Tommy
My local hospital, the Countess of Monte Clueless infirmary is useless, they’re always messing things up. You go in with one thing and come out with something else, they mix up corpses, take out the wrong organs or they leave something inside your body like a watch, a phone or a Staph infection.
I had to go in there for surgery for bladder cancer. You lose all modesty in that procedure. But at least they didn’t have to cut me open as they went through another opening to reach my bladder.
I came out all sore and tender but the cancer was removed and this time I didn’t have a postop infection.
I was recovering well in the weeks that followed. I thought I was ok. That was until I heard a voice from below.
It was a deep and distinctive voice, not like my thin reedy voice at all. And it was coming from below. Oh no, they’ve not left a phone in my belly again? That was my first thought.
But it was worse than that, those idiots at the hospital had only left me with a talking testicle, the left one.
My left testicle was telling me to get a shower. Told me I reeked.
I checked for lumps but this time I was ok, it was just I had a testicle that was talking to me. And it wouldn’t shut up.
It told me its name was Tommy, Tommy the talking testicle. There were problems at first.
It was difficult going to the toilet when you had this testicle jabbering away non stop and singing too, and worse whenever I was talking to someone it kept butting in. How rude.
I was all for having it removed, but then I found Tommy the testicle started coming in handy.
You see I’ve always been shy and awkward around females. I go all silent and quiet when I see someone I fancy. Tommy could see I was stumbling so it was giving me advice on how to date women. You know what to wear, what spray to use, where to take them on dates and most importantly what to say.
You see Tommy the testicle had the gift of the gab when it came to members of the opposite sex and it had a lovely speaking voice that seemed to melt all my dates hearts. I left all the talking to Tommy on dates. Tommy could throw its voice so it didn’t come across too weird.
I could just sit back, relax and let my left testicle do all the talking. This worked fine when I was out on a date, though my dates thought it odd when I spent a lot of time looking down at my pants.
Some people talk a lot of balls, but I found I was listening to mine and I have to admit Tommy was a smooth talking testicle.
Yes, I got a lot more dates, but I couldn’t keep them. The women left me when they heard my real voice which was more tinny than Tommy’s. It was becoming apparent that my talking testicle had more pizazz and personality than me.
It started grating on me. Did the women really like Tommy rather than me? Could I ever have a lasting relationship where there were effectively three of us involved, with me looking like the third bicycle wheel?
My family all loved Tommy. My mother adored it. She would spend hours talking to Tommy when she came to visit. She’d just ignore me. I felt like a spare part. Mother told Tommy that I was such a bore. It irritated me that family and friends would always be asking me, “How’s Tommy” and they would send Tommy birthday cards and presents, and not send me anything.
My mother told me as she was leaving, “Why can’t you be more like Tommy?”
I was finding out that life is a pain and a tragedy when everybody prefers your talking left testicle to you.
Tommy was also irritating me. It was such a know it all, and it was also critical of my habits and appearance, and was always pulling me up every day.
I was starting to loath and hate my talking testicle. People were now calling me “Tommy’s minder.”
Was that it? Was that to be my role in life, merely the receptacle for my overconfident testicle?
It was on my mind, the prospect of living in the shadow of my talkative testicle, until I couldn’t stand it any longer. Tommy would have to go, surgically of course.

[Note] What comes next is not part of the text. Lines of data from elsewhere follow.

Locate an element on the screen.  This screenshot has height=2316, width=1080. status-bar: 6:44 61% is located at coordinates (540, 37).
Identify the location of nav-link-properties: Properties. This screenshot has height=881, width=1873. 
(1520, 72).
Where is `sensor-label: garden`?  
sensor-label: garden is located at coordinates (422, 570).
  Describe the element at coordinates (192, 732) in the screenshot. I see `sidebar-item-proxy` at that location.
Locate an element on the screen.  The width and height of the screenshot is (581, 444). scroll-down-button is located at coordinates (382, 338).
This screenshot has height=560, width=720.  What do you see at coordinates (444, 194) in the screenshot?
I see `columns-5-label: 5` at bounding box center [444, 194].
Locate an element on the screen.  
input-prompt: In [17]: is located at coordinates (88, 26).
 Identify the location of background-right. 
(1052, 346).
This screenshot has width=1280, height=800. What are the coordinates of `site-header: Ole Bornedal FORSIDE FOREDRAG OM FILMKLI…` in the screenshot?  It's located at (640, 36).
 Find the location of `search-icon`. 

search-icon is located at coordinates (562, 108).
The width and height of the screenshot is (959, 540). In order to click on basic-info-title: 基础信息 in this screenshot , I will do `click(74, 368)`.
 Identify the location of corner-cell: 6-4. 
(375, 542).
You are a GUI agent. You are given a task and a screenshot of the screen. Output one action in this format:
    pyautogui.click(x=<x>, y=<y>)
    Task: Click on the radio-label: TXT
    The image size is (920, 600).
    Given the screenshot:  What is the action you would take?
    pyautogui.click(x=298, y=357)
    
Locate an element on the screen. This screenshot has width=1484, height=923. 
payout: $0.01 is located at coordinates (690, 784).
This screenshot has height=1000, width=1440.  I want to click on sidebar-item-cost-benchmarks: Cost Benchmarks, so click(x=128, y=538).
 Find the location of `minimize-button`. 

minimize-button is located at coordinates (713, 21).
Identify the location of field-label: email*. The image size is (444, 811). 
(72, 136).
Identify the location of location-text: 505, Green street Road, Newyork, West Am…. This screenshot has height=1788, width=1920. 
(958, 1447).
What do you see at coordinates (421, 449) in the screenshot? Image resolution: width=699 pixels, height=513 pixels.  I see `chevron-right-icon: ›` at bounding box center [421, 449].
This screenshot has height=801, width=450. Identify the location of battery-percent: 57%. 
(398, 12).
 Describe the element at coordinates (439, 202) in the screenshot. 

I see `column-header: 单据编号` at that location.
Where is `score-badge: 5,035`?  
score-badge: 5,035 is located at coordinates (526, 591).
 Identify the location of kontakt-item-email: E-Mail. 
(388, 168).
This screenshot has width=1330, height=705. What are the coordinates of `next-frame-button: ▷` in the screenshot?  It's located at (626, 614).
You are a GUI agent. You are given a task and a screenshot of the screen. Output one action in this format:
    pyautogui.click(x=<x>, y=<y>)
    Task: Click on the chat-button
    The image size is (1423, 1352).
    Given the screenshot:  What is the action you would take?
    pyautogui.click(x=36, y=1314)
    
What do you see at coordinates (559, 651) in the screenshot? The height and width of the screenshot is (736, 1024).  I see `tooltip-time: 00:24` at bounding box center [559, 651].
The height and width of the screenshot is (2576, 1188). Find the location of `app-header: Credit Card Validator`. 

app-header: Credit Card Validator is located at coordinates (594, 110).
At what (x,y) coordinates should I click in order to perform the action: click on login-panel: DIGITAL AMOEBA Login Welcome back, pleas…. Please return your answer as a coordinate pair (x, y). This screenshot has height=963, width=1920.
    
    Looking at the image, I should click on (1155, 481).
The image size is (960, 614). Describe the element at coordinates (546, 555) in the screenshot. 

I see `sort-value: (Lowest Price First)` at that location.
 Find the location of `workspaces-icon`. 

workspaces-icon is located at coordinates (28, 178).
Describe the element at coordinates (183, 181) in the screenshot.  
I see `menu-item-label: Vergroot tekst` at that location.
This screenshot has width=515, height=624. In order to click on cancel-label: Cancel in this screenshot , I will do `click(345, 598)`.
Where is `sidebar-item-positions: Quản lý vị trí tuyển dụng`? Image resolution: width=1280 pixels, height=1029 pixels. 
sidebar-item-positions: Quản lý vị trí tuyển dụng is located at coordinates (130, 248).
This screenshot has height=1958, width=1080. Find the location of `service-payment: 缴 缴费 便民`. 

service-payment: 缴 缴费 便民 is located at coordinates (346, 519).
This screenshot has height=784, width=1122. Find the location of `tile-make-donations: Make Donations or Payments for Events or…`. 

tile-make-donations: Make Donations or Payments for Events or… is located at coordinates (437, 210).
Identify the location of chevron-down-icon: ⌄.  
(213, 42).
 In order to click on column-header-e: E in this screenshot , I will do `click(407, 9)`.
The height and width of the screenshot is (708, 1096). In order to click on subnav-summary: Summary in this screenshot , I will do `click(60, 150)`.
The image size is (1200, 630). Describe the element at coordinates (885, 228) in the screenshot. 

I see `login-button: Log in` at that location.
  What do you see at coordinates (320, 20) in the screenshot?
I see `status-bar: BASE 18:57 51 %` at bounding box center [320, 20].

I would live the rest of my life with one, silent, testicle.
So I booked myself a procedure at the local hospital.
The procedure was quick and painless, I awoke. And the doctor informed me the op was a complete success. I was overjoyed, I would be free of Tommy the talkative testicle forever.
Later that day I got home and sat down rather carefully, but then a voice boomed upwards from my pants, it was yelling at me, “Its Tommy here, You stupid berk, you’re stuck with me forever, you don’t have the balls to get rid of me, Tommy the talking testicle, and I’ve got lots to say…”
It’s that awful hospital’s fault. That bungling lot at the Countess of Monte Clueless infirmary had gone and taken away the wrong bollock. They really balled up this time, whipping away my well behaved right testicle and leaving me stuck with Tommy the talking Testicle forever.